Stored records:
%%

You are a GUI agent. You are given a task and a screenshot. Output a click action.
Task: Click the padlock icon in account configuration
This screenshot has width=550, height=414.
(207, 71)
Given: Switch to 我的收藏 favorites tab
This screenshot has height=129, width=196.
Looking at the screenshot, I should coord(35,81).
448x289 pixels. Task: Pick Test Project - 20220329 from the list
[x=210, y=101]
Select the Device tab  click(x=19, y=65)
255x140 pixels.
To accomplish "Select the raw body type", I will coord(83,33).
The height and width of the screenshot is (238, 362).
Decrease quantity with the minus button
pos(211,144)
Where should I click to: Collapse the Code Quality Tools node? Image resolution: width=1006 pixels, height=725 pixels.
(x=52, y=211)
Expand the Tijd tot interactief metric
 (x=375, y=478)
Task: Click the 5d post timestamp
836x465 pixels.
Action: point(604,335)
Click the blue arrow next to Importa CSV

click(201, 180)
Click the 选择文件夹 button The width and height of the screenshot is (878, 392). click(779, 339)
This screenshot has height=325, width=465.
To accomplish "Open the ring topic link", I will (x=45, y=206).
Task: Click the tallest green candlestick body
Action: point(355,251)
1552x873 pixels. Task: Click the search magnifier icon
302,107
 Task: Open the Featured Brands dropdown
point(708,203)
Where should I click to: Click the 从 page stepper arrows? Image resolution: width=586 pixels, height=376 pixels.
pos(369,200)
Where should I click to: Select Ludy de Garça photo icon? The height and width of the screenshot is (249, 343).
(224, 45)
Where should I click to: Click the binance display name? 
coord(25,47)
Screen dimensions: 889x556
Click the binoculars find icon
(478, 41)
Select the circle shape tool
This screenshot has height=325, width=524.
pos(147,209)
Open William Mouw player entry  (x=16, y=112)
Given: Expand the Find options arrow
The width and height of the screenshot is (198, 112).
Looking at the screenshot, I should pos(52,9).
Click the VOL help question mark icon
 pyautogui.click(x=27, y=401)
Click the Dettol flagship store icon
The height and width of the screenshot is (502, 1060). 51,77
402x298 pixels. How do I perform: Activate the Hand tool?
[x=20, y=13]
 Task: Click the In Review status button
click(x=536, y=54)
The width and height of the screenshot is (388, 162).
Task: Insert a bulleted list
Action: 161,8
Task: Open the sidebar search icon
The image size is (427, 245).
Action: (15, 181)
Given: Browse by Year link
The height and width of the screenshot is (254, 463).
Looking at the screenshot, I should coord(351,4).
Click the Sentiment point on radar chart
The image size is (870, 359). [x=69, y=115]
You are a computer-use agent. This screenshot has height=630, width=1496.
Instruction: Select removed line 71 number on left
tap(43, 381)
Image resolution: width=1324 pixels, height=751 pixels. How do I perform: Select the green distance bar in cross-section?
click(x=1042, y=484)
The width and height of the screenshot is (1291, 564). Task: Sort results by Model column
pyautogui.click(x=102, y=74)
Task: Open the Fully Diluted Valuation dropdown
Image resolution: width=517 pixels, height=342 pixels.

%%

→ WORK ITEM:
Transcribe every record above so that nothing differs from the original.

→ ANSWER AREA:
You are a GUI agent. You are given a task and a screenshot. Output a click action.
Task: Click the padlock icon in account configuration
This screenshot has width=550, height=414.
(207, 71)
Given: Switch to 我的收藏 favorites tab
This screenshot has height=129, width=196.
Looking at the screenshot, I should coord(35,81).
448x289 pixels. Task: Pick Test Project - 20220329 from the list
[x=210, y=101]
Select the Device tab  click(x=19, y=65)
255x140 pixels.
To accomplish "Select the raw body type", I will coord(83,33).
The height and width of the screenshot is (238, 362).
Decrease quantity with the minus button
pos(211,144)
Where should I click to: Collapse the Code Quality Tools node? Image resolution: width=1006 pixels, height=725 pixels.
(x=52, y=211)
Expand the Tijd tot interactief metric
 (x=375, y=478)
Task: Click the 5d post timestamp
836x465 pixels.
Action: point(604,335)
Click the blue arrow next to Importa CSV

click(201, 180)
Click the 选择文件夹 button The width and height of the screenshot is (878, 392). click(779, 339)
This screenshot has height=325, width=465.
To accomplish "Open the ring topic link", I will (x=45, y=206).
Task: Click the tallest green candlestick body
Action: point(355,251)
1552x873 pixels. Task: Click the search magnifier icon
302,107
 Task: Open the Featured Brands dropdown
point(708,203)
Where should I click to: Click the 从 page stepper arrows? Image resolution: width=586 pixels, height=376 pixels.
pos(369,200)
Where should I click to: Select Ludy de Garça photo icon? The height and width of the screenshot is (249, 343).
(224, 45)
Where should I click to: Click the binance display name? 
coord(25,47)
Screen dimensions: 889x556
Click the binoculars find icon
(478, 41)
Select the circle shape tool
This screenshot has height=325, width=524.
pos(147,209)
Open William Mouw player entry  (x=16, y=112)
Given: Expand the Find options arrow
The width and height of the screenshot is (198, 112).
Looking at the screenshot, I should pos(52,9).
Click the VOL help question mark icon
 pyautogui.click(x=27, y=401)
Click the Dettol flagship store icon
The height and width of the screenshot is (502, 1060). 51,77
402x298 pixels. How do I perform: Activate the Hand tool?
[x=20, y=13]
 Task: Click the In Review status button
click(x=536, y=54)
The width and height of the screenshot is (388, 162).
Task: Insert a bulleted list
Action: 161,8
Task: Open the sidebar search icon
The image size is (427, 245).
Action: (15, 181)
Given: Browse by Year link
The height and width of the screenshot is (254, 463).
Looking at the screenshot, I should coord(351,4).
Click the Sentiment point on radar chart
The image size is (870, 359). [x=69, y=115]
You are a computer-use agent. This screenshot has height=630, width=1496.
Instruction: Select removed line 71 number on left
tap(43, 381)
Image resolution: width=1324 pixels, height=751 pixels. How do I perform: Select the green distance bar in cross-section?
click(x=1042, y=484)
The width and height of the screenshot is (1291, 564). Task: Sort results by Model column
pyautogui.click(x=102, y=74)
Task: Open the Fully Diluted Valuation dropdown
Image resolution: width=517 pixels, height=342 pixels.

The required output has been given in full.